Conduent, which provides printing, mailroom, document processing, and payment services for state benefit programmes including food assistance and unemployment support, handles data for a vast cross section of the US population. The company says its operational and technology services reach over 100 million people. However, since the ransomware group claimed responsibility for the attack earlier this year, Conduent has released limited details about how the breach occurred or the full scope of those affected.
An update on the state of Wisconsin’s data breach notification portal indicates the incident has impacted at least 25 million individuals nationwide. Separate tallies compiled from official notification letters show that Oregon and Texas account for the bulk of affected residents, with 10.5 million and 15.4 million individuals respectively.
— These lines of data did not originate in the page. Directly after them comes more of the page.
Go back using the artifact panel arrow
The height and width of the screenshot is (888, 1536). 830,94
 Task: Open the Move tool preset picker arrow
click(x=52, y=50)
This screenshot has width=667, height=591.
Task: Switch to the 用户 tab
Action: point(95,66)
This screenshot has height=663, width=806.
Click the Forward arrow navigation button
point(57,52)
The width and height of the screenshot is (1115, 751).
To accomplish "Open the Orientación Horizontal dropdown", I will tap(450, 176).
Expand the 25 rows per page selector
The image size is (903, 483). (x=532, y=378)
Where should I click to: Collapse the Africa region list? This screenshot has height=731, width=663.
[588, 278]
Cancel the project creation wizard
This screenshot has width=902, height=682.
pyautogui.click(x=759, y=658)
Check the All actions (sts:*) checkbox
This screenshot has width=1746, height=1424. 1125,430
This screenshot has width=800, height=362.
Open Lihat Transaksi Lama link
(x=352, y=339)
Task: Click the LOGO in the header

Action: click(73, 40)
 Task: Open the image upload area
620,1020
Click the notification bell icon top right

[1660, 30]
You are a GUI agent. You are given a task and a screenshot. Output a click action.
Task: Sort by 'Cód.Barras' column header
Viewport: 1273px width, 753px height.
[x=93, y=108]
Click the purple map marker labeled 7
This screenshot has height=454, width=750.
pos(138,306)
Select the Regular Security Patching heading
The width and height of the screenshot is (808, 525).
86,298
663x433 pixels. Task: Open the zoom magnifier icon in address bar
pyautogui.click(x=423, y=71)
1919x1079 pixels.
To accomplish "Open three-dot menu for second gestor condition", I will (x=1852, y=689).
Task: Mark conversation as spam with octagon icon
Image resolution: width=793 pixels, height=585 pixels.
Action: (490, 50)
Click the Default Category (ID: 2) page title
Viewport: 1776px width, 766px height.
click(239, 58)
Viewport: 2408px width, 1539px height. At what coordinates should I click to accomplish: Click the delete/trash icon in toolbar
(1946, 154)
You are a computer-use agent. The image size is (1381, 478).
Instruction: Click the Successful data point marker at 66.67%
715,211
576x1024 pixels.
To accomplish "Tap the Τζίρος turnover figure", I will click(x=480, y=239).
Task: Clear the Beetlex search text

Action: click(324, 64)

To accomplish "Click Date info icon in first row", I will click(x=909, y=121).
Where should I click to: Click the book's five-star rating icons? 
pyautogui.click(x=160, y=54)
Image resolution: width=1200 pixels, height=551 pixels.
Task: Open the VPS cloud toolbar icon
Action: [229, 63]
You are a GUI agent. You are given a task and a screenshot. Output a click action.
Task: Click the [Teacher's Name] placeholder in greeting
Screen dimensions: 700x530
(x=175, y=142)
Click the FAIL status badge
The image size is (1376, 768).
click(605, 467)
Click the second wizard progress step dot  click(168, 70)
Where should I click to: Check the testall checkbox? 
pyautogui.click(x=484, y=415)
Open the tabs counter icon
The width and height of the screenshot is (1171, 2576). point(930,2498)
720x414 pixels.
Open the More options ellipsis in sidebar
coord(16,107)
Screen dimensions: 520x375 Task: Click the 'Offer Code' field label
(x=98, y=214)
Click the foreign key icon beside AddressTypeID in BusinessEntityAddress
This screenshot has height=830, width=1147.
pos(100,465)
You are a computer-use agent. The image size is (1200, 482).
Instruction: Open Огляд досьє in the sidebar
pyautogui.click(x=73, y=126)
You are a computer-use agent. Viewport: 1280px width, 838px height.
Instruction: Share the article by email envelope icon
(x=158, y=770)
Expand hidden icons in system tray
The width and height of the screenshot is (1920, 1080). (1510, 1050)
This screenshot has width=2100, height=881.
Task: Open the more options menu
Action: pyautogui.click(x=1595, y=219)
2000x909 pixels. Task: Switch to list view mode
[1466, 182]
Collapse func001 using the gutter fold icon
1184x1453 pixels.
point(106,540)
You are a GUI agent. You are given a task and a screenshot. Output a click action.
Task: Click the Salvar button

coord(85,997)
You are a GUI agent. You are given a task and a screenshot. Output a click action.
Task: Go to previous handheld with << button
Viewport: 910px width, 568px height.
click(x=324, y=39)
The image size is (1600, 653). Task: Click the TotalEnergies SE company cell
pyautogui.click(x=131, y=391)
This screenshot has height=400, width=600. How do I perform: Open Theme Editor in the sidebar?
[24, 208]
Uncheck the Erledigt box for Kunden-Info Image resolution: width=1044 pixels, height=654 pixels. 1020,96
Additional notices have surfaced in Massachusetts, New Hampshire, and Washington, affecting hundreds of thousands more.
Compromised information is understood to include names, dates of birth, residential addresses, Social Security numbers, health insurance details, and certain medical data. Despite the breadth of exposure, Conduent has faced criticism for what observers describe as limited transparency. A webpage titled “Incident Notice,” published in October 2025, does not explicitly reference a cybersecurity breach and contains coding instructions that prevent search engines from indexing it, making it harder for the public to locate through online searches.
While the Conduent incident has been described as one of the largest ever recorded, it still trails the 2024 ransomware attack on Change Healthcare, which exposed data of more than 190 million people. That earlier breach, attributed to a Russian speaking ransomware group, involved the theft of extensive health records after attackers exploited credentials that lacked multi factor authentication. The latest disclosures underscore the escalating risks posed by ransomware actors targeting entities that sit at the heart of government and healthcare infrastructure.